PROBLEM TO WORK ON:
For every line below that includes the word "button", add one; report the final number and nothing else.
[INPUT RECORDS Boundary: Start]
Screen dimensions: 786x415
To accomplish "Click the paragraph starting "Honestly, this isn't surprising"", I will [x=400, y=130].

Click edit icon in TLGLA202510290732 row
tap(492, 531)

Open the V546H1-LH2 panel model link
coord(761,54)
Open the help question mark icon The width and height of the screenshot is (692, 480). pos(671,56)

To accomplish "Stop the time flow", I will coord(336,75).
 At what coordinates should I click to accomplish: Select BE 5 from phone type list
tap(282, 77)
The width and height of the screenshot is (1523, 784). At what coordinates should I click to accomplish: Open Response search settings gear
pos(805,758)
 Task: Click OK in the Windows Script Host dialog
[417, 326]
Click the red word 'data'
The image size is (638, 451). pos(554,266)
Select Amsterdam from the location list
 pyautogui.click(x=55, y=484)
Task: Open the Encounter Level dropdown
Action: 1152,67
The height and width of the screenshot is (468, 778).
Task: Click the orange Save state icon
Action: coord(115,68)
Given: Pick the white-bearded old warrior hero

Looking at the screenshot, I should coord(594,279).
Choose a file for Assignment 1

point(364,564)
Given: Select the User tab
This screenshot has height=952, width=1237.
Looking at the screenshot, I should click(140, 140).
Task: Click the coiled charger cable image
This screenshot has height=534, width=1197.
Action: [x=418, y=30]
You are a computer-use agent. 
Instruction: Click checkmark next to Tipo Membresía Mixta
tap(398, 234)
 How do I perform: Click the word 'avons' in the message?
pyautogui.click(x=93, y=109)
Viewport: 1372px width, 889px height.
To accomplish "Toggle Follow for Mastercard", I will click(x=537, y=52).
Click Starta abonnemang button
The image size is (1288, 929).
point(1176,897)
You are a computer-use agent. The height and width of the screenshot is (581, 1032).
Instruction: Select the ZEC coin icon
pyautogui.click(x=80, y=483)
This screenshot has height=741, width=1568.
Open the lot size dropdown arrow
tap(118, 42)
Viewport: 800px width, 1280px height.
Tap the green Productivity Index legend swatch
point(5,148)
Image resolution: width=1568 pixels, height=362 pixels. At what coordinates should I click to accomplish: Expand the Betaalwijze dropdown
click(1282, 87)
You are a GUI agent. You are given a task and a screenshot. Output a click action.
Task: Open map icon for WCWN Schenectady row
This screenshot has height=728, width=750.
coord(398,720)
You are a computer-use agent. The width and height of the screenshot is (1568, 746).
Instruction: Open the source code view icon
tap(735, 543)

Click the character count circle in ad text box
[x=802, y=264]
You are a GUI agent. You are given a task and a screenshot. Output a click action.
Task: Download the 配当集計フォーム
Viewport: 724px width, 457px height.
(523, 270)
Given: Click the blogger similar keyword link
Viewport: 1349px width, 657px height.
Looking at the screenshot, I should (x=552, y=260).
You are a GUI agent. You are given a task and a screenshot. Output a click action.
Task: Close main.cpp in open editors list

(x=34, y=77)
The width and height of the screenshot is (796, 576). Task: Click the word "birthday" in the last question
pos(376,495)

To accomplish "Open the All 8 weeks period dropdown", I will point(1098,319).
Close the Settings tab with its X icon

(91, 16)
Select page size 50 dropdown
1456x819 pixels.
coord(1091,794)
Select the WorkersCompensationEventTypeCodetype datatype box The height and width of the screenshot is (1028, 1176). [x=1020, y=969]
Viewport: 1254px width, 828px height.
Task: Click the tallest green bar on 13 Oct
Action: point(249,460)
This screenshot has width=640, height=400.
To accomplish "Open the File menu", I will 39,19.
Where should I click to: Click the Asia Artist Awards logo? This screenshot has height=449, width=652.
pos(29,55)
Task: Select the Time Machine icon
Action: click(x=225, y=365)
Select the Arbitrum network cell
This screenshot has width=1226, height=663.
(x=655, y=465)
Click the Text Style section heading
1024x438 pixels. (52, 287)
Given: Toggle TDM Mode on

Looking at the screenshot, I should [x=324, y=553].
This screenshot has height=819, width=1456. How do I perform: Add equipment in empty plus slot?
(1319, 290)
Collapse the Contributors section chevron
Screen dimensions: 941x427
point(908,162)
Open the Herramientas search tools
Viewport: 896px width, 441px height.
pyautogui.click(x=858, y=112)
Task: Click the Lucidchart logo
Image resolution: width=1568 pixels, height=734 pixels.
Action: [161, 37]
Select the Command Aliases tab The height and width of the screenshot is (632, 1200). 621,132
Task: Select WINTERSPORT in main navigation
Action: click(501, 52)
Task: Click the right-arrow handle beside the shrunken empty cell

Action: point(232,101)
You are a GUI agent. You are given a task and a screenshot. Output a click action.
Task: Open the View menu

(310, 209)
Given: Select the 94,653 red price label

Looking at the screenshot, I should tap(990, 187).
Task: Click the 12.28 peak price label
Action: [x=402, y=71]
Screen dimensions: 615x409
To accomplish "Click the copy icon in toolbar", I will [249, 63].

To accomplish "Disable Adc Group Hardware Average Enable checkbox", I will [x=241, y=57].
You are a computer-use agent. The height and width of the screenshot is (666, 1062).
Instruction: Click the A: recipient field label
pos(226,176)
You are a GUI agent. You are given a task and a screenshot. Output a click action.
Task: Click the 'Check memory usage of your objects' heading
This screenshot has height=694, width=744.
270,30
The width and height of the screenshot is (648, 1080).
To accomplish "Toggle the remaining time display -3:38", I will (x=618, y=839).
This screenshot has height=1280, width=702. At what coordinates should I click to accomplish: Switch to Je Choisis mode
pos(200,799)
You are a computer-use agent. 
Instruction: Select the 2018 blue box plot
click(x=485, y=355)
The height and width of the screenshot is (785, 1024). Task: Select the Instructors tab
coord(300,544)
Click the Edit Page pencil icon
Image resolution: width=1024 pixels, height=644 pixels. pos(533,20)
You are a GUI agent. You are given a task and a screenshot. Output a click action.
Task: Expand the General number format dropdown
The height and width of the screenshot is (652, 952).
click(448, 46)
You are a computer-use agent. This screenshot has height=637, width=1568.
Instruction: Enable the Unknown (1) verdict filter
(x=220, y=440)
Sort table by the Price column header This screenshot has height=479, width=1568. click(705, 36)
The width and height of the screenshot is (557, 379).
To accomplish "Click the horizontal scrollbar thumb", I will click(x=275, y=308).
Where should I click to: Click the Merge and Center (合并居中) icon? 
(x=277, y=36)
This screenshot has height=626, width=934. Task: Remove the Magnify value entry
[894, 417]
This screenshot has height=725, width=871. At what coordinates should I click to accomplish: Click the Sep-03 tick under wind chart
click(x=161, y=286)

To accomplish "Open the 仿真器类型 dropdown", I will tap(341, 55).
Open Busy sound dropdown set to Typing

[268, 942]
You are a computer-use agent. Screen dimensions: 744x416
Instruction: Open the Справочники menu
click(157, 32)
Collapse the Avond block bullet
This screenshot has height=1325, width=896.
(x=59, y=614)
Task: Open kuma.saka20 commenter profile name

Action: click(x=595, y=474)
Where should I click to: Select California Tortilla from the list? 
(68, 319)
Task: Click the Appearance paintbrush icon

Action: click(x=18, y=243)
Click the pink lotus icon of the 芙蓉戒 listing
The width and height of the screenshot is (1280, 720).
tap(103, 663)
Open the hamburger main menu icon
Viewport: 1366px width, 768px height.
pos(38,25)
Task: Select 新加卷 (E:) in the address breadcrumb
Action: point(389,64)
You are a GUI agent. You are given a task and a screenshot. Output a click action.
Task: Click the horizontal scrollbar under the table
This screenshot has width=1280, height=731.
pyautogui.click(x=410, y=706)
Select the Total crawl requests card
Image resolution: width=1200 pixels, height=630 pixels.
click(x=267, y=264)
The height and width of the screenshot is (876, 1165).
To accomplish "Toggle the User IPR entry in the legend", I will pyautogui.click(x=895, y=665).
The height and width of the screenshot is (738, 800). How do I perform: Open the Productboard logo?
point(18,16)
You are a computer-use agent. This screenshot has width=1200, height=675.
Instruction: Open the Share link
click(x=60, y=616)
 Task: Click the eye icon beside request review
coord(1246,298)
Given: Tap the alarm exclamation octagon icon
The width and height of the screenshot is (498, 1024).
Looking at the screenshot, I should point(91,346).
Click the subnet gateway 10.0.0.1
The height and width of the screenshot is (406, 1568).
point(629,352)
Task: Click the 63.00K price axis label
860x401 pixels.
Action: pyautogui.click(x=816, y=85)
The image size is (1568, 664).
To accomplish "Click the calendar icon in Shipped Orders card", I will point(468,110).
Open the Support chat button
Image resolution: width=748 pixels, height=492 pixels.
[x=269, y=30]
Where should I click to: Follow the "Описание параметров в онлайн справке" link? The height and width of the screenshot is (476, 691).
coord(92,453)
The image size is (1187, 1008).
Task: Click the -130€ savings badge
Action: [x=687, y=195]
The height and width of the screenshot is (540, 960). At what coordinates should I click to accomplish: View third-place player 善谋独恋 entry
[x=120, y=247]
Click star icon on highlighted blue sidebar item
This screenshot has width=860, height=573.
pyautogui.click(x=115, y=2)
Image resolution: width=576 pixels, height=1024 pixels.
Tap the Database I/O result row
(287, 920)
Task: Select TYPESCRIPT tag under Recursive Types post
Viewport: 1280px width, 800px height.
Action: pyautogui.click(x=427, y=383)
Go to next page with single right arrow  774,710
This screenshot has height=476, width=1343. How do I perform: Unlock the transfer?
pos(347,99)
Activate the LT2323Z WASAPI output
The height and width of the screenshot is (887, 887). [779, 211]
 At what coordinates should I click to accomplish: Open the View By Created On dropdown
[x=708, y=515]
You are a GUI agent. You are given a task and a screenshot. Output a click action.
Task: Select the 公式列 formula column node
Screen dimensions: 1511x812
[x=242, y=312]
[INPUT RECORDS Boundary: End]
WORKED SOLUTION:
2